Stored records
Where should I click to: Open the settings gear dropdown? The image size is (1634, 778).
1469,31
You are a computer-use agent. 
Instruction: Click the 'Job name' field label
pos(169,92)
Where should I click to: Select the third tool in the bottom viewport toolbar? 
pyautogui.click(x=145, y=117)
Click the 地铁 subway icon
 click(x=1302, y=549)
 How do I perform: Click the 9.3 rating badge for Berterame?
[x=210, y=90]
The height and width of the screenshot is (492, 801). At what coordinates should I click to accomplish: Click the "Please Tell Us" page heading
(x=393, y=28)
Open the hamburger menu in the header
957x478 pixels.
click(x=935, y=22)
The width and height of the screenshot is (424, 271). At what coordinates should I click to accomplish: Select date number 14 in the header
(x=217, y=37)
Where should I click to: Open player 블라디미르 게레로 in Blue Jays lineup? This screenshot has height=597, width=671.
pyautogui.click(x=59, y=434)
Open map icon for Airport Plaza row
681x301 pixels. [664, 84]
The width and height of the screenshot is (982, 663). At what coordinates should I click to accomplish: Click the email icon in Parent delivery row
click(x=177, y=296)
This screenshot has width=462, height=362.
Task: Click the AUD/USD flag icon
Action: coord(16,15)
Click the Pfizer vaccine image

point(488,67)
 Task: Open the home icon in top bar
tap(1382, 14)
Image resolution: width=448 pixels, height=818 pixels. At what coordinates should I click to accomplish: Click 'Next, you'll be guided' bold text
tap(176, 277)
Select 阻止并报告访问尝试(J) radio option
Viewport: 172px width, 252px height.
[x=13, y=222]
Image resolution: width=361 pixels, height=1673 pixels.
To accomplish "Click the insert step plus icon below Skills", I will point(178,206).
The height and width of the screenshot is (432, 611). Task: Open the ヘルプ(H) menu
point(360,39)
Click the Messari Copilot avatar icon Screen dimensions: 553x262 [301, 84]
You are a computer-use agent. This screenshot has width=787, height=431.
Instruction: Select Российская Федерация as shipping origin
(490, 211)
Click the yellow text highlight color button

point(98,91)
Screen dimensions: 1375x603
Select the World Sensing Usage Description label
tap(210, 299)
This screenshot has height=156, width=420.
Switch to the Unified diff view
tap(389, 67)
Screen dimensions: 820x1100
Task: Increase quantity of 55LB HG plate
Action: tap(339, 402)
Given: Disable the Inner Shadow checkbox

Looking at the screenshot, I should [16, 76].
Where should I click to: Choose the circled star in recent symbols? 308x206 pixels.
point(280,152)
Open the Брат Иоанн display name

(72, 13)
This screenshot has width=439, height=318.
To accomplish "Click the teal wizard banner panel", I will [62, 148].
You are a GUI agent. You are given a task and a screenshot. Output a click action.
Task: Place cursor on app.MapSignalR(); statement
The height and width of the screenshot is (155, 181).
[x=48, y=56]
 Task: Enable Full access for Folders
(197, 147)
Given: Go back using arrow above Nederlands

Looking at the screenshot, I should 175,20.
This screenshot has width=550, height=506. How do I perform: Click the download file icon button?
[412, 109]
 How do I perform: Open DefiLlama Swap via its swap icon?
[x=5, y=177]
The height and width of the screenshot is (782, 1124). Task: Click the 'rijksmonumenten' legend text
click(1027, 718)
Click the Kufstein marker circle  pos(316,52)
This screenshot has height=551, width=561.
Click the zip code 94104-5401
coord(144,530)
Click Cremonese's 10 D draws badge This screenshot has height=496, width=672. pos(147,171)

### About this task
Set down the entries above again, word for word.

### Exercise result
Where should I click to: Open the settings gear dropdown? The image size is (1634, 778).
1469,31
You are a computer-use agent. 
Instruction: Click the 'Job name' field label
pos(169,92)
Where should I click to: Select the third tool in the bottom viewport toolbar? 
pyautogui.click(x=145, y=117)
Click the 地铁 subway icon
 click(x=1302, y=549)
 How do I perform: Click the 9.3 rating badge for Berterame?
[x=210, y=90]
The height and width of the screenshot is (492, 801). At what coordinates should I click to accomplish: Click the "Please Tell Us" page heading
(x=393, y=28)
Open the hamburger menu in the header
957x478 pixels.
click(x=935, y=22)
The width and height of the screenshot is (424, 271). At what coordinates should I click to accomplish: Select date number 14 in the header
(x=217, y=37)
Where should I click to: Open player 블라디미르 게레로 in Blue Jays lineup? This screenshot has height=597, width=671.
pyautogui.click(x=59, y=434)
Open map icon for Airport Plaza row
681x301 pixels. [664, 84]
The width and height of the screenshot is (982, 663). At what coordinates should I click to accomplish: Click the email icon in Parent delivery row
click(x=177, y=296)
This screenshot has width=462, height=362.
Task: Click the AUD/USD flag icon
Action: coord(16,15)
Click the Pfizer vaccine image

point(488,67)
 Task: Open the home icon in top bar
tap(1382, 14)
Image resolution: width=448 pixels, height=818 pixels. At what coordinates should I click to accomplish: Click 'Next, you'll be guided' bold text
tap(176, 277)
Select 阻止并报告访问尝试(J) radio option
Viewport: 172px width, 252px height.
[x=13, y=222]
Image resolution: width=361 pixels, height=1673 pixels.
To accomplish "Click the insert step plus icon below Skills", I will point(178,206).
The height and width of the screenshot is (432, 611). Task: Open the ヘルプ(H) menu
point(360,39)
Click the Messari Copilot avatar icon Screen dimensions: 553x262 [301, 84]
You are a computer-use agent. This screenshot has width=787, height=431.
Instruction: Select Российская Федерация as shipping origin
(490, 211)
Click the yellow text highlight color button

point(98,91)
Screen dimensions: 1375x603
Select the World Sensing Usage Description label
tap(210, 299)
This screenshot has height=156, width=420.
Switch to the Unified diff view
tap(389, 67)
Screen dimensions: 820x1100
Task: Increase quantity of 55LB HG plate
Action: tap(339, 402)
Given: Disable the Inner Shadow checkbox

Looking at the screenshot, I should [16, 76].
Where should I click to: Choose the circled star in recent symbols? 308x206 pixels.
point(280,152)
Open the Брат Иоанн display name

(72, 13)
This screenshot has width=439, height=318.
To accomplish "Click the teal wizard banner panel", I will [62, 148].
You are a GUI agent. You are given a task and a screenshot. Output a click action.
Task: Place cursor on app.MapSignalR(); statement
The height and width of the screenshot is (155, 181).
[x=48, y=56]
 Task: Enable Full access for Folders
(197, 147)
Given: Go back using arrow above Nederlands

Looking at the screenshot, I should 175,20.
This screenshot has width=550, height=506. How do I perform: Click the download file icon button?
[412, 109]
 How do I perform: Open DefiLlama Swap via its swap icon?
[x=5, y=177]
The height and width of the screenshot is (782, 1124). Task: Click the 'rijksmonumenten' legend text
click(1027, 718)
Click the Kufstein marker circle  pos(316,52)
This screenshot has height=551, width=561.
Click the zip code 94104-5401
coord(144,530)
Click Cremonese's 10 D draws badge This screenshot has height=496, width=672. pos(147,171)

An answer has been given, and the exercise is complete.